**Assignment**. For the data below, report the number of lines that contain the string "menu" and nothing else.

**Source data**.

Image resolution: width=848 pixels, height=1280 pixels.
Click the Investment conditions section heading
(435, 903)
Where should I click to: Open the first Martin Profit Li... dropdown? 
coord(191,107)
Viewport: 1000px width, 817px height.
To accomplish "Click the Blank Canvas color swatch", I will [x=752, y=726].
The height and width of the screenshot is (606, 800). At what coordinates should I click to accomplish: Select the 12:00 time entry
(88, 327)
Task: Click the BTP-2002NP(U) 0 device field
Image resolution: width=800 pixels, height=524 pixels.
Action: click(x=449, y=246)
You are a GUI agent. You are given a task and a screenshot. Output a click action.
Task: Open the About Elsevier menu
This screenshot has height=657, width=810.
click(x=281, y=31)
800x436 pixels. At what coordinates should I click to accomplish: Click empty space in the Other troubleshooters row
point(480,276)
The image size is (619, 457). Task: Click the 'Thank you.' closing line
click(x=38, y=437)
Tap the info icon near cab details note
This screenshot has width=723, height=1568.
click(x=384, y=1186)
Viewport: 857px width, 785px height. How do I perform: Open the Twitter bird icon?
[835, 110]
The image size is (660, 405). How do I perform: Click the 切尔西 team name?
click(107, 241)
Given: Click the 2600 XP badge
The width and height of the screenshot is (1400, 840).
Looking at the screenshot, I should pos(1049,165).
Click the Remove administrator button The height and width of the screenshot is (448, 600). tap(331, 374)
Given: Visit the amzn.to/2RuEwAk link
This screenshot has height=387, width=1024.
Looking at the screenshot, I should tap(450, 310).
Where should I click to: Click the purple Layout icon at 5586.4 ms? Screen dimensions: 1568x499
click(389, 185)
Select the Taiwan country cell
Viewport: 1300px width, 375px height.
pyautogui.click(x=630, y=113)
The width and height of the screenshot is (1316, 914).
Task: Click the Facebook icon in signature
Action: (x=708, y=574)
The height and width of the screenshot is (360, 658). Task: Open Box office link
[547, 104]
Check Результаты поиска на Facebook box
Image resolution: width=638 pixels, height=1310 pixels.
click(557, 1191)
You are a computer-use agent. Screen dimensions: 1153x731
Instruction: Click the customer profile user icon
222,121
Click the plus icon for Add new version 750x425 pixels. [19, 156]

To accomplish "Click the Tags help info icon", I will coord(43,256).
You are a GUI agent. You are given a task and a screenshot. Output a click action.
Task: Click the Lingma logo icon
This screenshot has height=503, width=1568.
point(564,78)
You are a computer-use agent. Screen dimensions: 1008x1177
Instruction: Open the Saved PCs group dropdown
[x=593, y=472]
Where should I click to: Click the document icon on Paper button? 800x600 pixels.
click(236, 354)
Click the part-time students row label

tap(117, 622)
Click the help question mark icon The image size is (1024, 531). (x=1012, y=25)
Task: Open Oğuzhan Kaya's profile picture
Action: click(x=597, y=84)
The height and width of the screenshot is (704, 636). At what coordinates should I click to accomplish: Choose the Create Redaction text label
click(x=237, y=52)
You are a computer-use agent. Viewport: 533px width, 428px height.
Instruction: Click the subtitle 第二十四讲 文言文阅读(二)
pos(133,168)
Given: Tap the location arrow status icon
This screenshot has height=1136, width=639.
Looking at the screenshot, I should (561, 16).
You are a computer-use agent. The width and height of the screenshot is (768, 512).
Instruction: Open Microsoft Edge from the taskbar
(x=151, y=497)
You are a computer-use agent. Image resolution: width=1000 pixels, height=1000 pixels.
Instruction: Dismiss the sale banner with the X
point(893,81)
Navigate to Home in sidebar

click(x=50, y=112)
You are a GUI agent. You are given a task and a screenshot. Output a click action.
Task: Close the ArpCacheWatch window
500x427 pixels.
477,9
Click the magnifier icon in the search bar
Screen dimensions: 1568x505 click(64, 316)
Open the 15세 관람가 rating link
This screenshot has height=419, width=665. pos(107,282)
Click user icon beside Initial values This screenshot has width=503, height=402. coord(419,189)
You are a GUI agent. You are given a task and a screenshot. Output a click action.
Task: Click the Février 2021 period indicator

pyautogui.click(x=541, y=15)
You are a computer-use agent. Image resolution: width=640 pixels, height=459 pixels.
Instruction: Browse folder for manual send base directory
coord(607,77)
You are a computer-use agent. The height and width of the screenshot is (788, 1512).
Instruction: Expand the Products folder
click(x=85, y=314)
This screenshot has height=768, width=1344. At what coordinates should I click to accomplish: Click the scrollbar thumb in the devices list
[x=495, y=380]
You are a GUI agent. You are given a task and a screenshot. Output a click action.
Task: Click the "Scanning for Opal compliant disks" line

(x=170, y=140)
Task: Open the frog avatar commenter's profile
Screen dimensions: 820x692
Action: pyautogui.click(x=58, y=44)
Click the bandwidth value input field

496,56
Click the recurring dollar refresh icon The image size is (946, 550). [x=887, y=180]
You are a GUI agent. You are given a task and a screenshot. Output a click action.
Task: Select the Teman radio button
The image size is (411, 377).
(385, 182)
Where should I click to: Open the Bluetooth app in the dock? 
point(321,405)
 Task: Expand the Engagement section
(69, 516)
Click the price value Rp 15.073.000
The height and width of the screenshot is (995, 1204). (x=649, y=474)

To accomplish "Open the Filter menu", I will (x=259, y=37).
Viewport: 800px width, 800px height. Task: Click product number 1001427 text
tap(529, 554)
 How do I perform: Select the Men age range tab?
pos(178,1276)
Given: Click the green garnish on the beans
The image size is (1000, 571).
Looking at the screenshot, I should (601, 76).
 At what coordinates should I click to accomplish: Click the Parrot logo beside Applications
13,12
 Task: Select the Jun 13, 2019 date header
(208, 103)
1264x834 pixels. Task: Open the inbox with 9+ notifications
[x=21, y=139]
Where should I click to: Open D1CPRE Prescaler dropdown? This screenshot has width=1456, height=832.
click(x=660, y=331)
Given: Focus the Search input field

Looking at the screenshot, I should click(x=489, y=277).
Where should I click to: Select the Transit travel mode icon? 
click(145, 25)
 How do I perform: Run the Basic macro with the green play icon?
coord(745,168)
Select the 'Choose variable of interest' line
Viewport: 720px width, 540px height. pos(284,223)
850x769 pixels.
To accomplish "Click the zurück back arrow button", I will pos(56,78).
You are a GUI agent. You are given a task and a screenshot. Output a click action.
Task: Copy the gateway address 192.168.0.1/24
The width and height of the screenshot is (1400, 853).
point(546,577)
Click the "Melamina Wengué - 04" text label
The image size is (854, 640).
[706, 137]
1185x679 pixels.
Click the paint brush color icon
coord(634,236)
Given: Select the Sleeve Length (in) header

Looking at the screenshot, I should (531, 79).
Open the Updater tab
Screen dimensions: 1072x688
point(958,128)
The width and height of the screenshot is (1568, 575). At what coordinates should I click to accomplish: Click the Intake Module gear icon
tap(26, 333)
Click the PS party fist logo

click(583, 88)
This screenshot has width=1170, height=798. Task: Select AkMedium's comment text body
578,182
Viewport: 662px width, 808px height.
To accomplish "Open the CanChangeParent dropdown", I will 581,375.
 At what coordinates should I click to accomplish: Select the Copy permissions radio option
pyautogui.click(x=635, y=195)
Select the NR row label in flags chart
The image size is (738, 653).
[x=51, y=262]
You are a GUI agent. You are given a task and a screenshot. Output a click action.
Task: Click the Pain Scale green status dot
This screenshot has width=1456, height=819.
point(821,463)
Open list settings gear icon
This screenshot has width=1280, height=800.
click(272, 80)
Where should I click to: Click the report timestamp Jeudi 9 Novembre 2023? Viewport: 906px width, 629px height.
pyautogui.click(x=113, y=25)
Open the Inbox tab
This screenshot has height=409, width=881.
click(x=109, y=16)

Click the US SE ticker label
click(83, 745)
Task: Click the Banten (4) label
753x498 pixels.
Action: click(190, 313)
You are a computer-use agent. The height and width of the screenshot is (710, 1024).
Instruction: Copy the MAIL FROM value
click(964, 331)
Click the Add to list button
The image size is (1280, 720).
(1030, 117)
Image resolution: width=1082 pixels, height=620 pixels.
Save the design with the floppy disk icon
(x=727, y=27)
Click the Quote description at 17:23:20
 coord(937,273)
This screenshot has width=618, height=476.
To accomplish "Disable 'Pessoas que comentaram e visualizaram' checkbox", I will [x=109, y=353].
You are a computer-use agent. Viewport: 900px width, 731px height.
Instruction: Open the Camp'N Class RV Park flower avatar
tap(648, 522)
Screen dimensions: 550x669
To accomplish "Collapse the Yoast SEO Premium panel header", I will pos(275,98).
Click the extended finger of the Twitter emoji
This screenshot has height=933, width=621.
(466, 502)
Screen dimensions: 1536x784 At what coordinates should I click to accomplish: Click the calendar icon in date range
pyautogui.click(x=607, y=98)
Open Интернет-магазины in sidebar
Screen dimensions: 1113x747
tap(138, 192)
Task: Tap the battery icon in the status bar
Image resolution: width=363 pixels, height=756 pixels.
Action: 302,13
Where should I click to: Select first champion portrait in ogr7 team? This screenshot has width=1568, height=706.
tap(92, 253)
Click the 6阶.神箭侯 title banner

**Worked solution**. 2